— What the task asks —
For this exercise, copy exactly the lines below from the one with "The image size is (1473, 351)." through the one with "Task: Click the word power under System" and leave out the pictures.

*** Opening Data in this exercise ***

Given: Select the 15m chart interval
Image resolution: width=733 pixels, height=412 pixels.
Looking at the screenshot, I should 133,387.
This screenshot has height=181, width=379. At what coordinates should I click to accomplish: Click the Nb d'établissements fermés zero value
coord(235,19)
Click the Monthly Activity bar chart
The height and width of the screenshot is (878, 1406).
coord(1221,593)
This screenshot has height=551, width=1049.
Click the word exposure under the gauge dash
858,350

*** Closing Data in this exercise ***
*** Opening Data in this exercise ***

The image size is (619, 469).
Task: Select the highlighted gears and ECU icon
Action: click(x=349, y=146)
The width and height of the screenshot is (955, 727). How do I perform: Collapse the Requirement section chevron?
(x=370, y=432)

*** Closing Data in this exercise ***
*** Opening Data in this exercise ***

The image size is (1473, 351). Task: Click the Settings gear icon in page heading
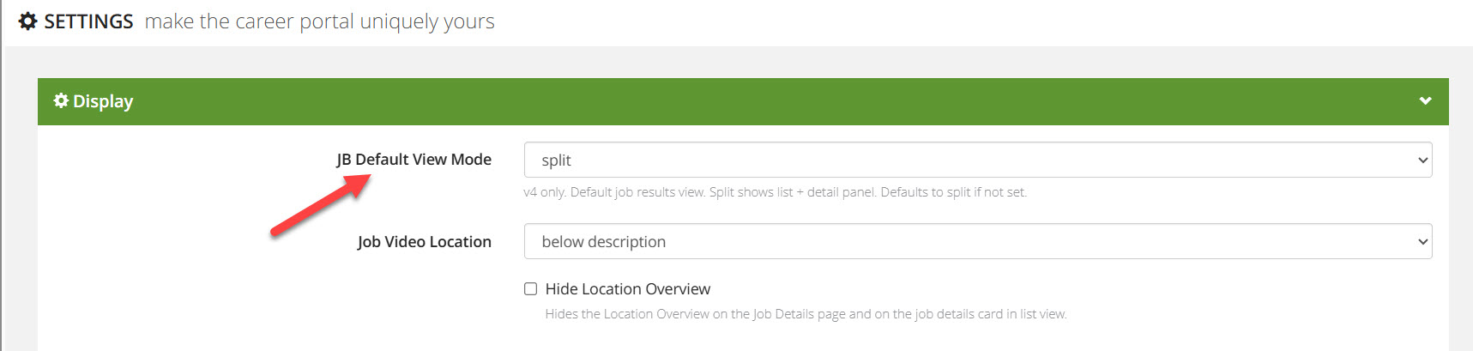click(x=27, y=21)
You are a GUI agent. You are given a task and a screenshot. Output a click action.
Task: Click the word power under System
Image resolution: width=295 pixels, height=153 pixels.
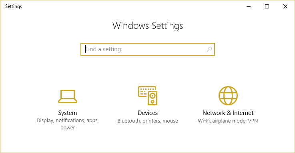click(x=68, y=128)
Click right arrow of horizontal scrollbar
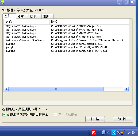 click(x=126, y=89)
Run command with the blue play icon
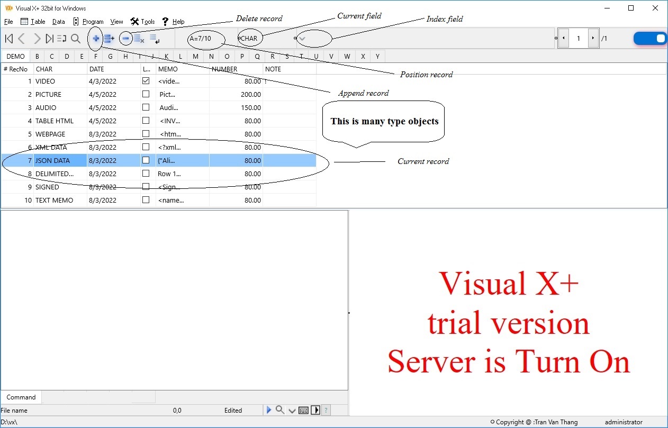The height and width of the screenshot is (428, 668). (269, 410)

*** Closing Data in this exercise ***

— Answer —
The image size is (1473, 351). Task: Click the Settings gear icon in page heading
click(x=27, y=21)
You are a GUI agent. You are given a task and a screenshot. Output a click action.
Task: Click the word power under System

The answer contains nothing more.